Tobias Sartorius retourne à Altenhain après avoir purgé dix ans de prison pour meurtre. De ce simple fait, banal, le retour d’un homme condamné par la justice sur son lieu de vie, mais aussi sur le lieu d’un drame auquel il a participé, Nele Neuhaus déroule une myriade d’événements, qui tous, paraissent normaux. Donc, ces événements nous affectent, car, ils auraient pu nous arriver. L’histoire se déroule à quatre kilomètres de Königstein im Taunus, site maintes fois cité dans « Flétrissure », autant dire que Nele Neuhaus semble très attachée au Taunus, région collinéenne et boisée au nord-ouest de Francfort, qui rassemble nombre de villages, devenus banlieues résidentielles. Cette histoire aurait pu tout aussi bien se passer chez nous où chez vous. À Altenhain, tout le monde se connaît, liés par la famille, les affaires, les amours, les emmerdes, les secrets, les complicités. En dix ans, les personnages ont évolués, certains se sont rapprochés, certains ont la main-mise sur la communauté villageoise, d’autres, au contraire, ont été mis au ban de cette communauté et tout cela par la faute d’un drame qui a semble-t-il coûté la vie à deux jeunes filles de dix-sept ans, bien connues de Tobias Sartorius.
Une véritable sociologie des mœurs humaines, où les secrets pèsent lourds, mais vont peu à peu se dénouer par la découverte d’indices actuels sur lesquels enquête la K11, qui, malgré un effectif diminué par les absences et les conflits internes, va peu à peu retracer l’histoire vieille de dix ans qui explique les faits actuels.

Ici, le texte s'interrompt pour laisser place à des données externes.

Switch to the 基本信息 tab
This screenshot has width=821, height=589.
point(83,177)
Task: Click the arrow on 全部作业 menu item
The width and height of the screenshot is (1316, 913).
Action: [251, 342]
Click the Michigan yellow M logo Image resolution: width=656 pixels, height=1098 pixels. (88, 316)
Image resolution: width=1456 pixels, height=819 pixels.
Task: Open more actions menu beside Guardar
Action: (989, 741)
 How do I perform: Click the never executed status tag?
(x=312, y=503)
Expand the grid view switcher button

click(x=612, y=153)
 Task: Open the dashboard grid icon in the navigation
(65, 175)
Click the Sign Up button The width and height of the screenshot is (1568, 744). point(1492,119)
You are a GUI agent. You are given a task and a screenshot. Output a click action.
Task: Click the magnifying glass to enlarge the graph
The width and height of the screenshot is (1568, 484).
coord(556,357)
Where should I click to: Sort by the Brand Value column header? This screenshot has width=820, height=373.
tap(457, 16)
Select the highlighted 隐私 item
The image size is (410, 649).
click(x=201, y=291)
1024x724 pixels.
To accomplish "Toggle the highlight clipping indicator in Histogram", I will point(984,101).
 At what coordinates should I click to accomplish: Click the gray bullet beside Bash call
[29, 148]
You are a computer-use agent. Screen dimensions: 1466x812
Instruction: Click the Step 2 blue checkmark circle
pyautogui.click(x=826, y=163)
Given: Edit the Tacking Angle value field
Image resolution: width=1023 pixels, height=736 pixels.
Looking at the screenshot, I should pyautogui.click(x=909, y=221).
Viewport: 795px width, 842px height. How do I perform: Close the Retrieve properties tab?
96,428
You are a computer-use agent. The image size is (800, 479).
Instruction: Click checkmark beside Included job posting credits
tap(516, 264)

Bien qu’ils soient nombreux, chaque personnage possède sa profondeur, son histoire, sa passion et ses références, « Blanche-Neige doit mourir » est riche de tous ces portraits, tellement vraisemblables qu’ils en paraissent réels, voisins, proches. On se retrouve face à à soi, avec une atmosphère prenante, un peu comme dans « Derrière la haine » de Barbara Abel, avec cependant plus d’ampleur, car projeté dans une histoire plus foisonnante avec beaucoup d’imbrications.
Décidément, Nele Neuhaus révolutionne le noir allemand, s’inscrit parmi les nouveaux auteurs de polars qui savent que le noir est une littérature pleine et entière comme l’affirmait déjà JP.Manchette en son temps. J’ai pris beaucoup de plaisir à dévorer ce deuxième roman noir de Nele Neuhaus et suit dorénavant accro aux enquêtes de Pia et Bodenstein.
Nele Neuhaus est une brillante sociologue, décrivant les mœurs humaines avec beaucoup de talent et une langue magnifique, une nouvelle venue dans le monde du noir germanique, mais qui, en deux titres, s’impose comme une des meilleurs auteurs du genre.